Question

The centre of a circle is $$(-6,4)$$. If one end of the diameter of the circle is at $$(-12,8)$$, then the other end is at
A
$$(-18,12)$$
B
$$(-9,6)$$
C
$$(-3,2)$$
D
$$(0,0)$$

Answer

**step1** Understanding the Problem

We are given the coordinates of the center of a circle and one end of its diameter. We need to find the coordinates of the other end of the diameter. The center of a circle is always exactly in the middle of its diameter.

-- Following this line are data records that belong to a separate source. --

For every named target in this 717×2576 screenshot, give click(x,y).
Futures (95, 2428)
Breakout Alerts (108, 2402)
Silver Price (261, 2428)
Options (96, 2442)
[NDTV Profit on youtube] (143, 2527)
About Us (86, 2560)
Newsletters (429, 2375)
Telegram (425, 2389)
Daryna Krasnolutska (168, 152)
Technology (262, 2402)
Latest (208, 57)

**step2** Analyzing the x-coordinates

Let the center of the circle be C, and its coordinates are $$(-6,4)$$. Let one end of the diameter be A, and its coordinates are $$(-12,8)$$. Let the other end of the diameter be B, with unknown coordinates $$(x_b, y_b)$$.
First, let's look at the x-coordinates. The x-coordinate of point A is -12. The x-coordinate of point C (the center) is -6.
To find how much the x-coordinate changed from A to C, we subtract the x-coordinate of A from the x-coordinate of C: $$-6 - (-12) = -6 + 12 = 6$$.
This means that to go from the x-coordinate of one end of the diameter to the x-coordinate of the center, we add 6.

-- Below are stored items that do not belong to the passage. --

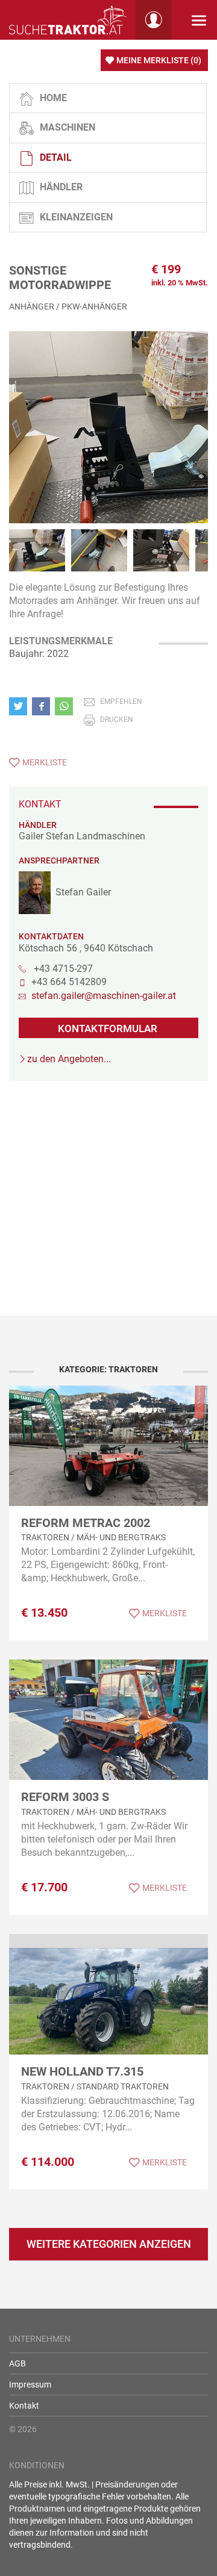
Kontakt (24, 2405)
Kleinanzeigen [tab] (76, 217)
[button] (20, 706)
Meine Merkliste (158, 60)
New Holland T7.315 (82, 2071)
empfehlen (121, 701)
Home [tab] (53, 98)
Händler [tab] (61, 187)
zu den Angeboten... (69, 1059)
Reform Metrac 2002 (85, 1523)
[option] (108, 439)
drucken (116, 719)
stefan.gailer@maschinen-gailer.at (103, 995)
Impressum (30, 2384)
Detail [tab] (56, 157)
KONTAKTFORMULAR (107, 1028)
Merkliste (44, 762)
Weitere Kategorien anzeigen (109, 2244)
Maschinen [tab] (67, 127)
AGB (17, 2363)
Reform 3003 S (65, 1797)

**step3** Calculating the x-coordinate of the other end

Since the center C is exactly in the middle of the diameter, the change in the x-coordinate from C to B must be the same as the change from A to C.
So, to find the x-coordinate of B, we add 6 to the x-coordinate of C.
$$x_b = -6 + 6 = 0$$.
The x-coordinate of the other end of the diameter is 0.

**step4** Analyzing the y-coordinates

Now, let's look at the y-coordinates. The y-coordinate of point A is 8. The y-coordinate of point C (the center) is 4.
To find how much the y-coordinate changed from A to C, we subtract the y-coordinate of A from the y-coordinate of C: $$4 - 8 = -4$$.
This means that to go from the y-coordinate of one end of the diameter to the y-coordinate of the center, we subtract 4.

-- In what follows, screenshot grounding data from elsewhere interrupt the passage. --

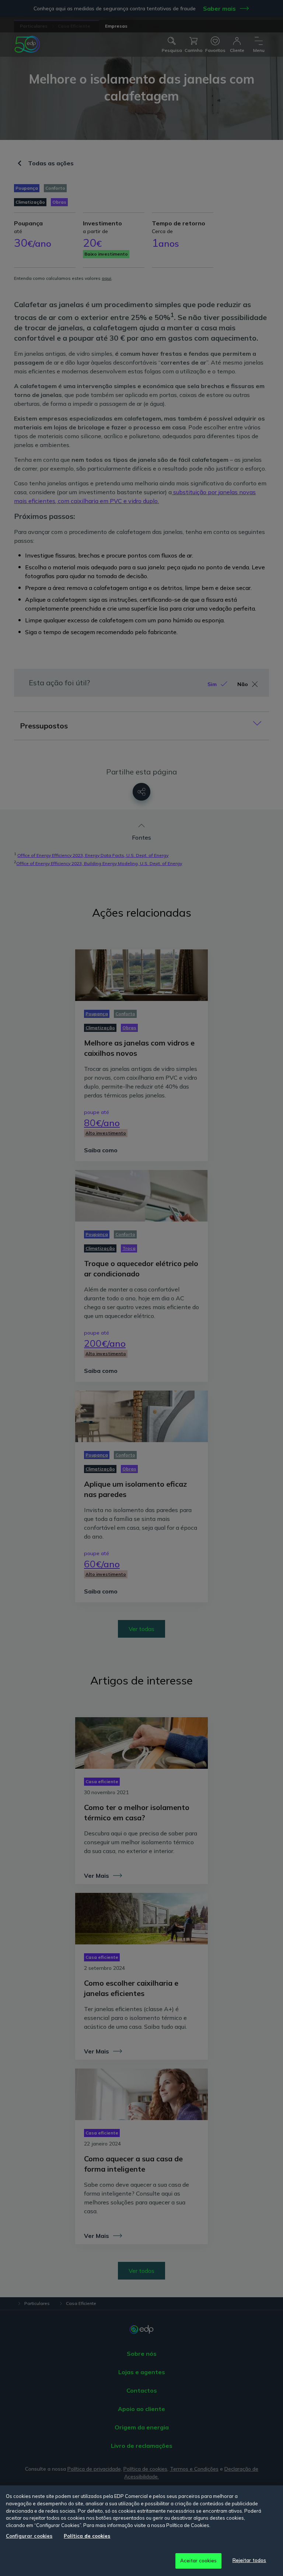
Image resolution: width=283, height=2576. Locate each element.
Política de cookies (87, 2536)
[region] (141, 2530)
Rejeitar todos (249, 2560)
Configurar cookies (29, 2536)
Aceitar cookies (198, 2560)
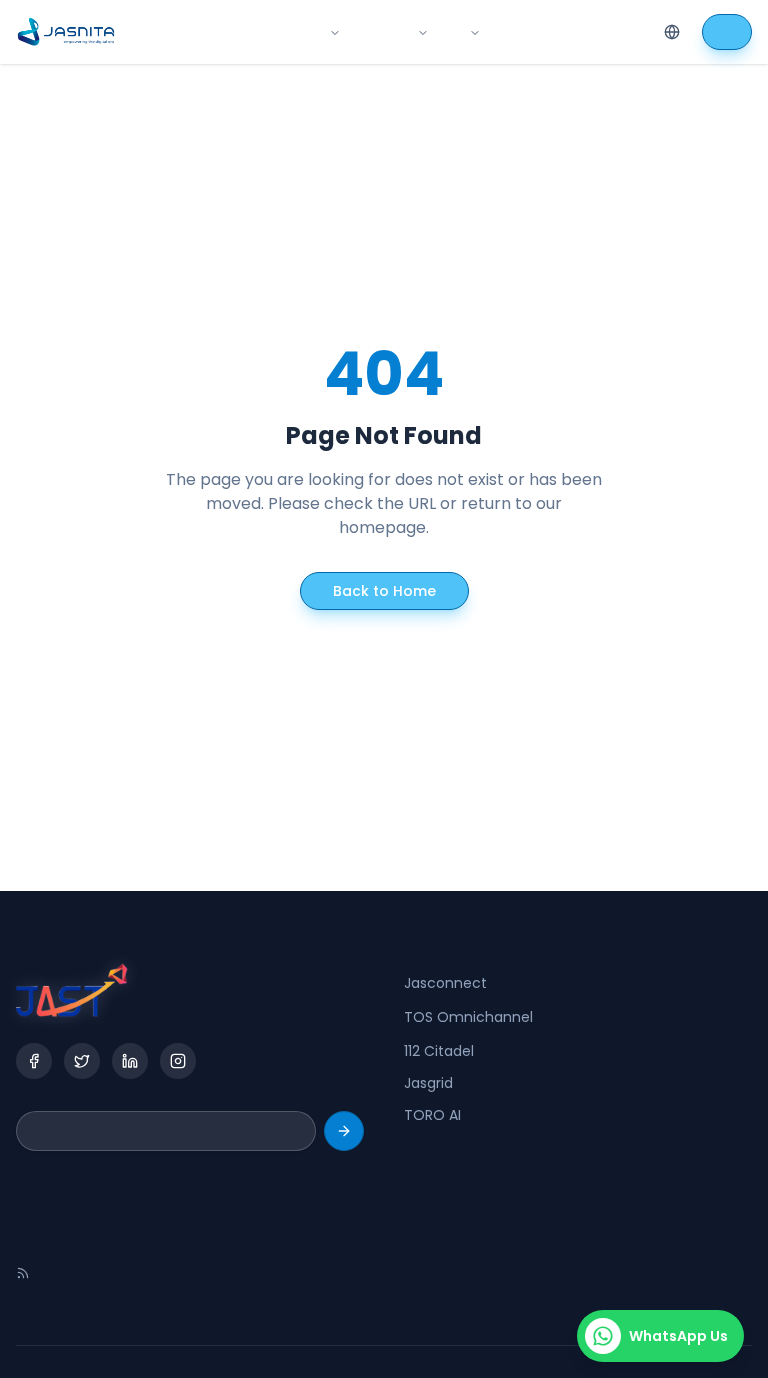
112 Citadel (439, 1051)
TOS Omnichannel (468, 1017)
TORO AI (432, 1115)
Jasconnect (445, 983)
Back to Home (384, 591)
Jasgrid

**step5** Calculating the y-coordinate of the other end

Since the center C is exactly in the middle of the diameter, the change in the y-coordinate from C to B must be the same as the change from A to C.
So, to find the y-coordinate of B, we subtract 4 from the y-coordinate of C.
$$y_b = 4 - 4 = 0$$.
The y-coordinate of the other end of the diameter is 0.

**step6** Stating the final coordinates

By combining the calculated x-coordinate and y-coordinate, the coordinates of the other end of the diameter are $$(0,0)$$.

**step7** Comparing with options

The calculated coordinates are $$(0,0)$$, which corresponds to option D in the given choices.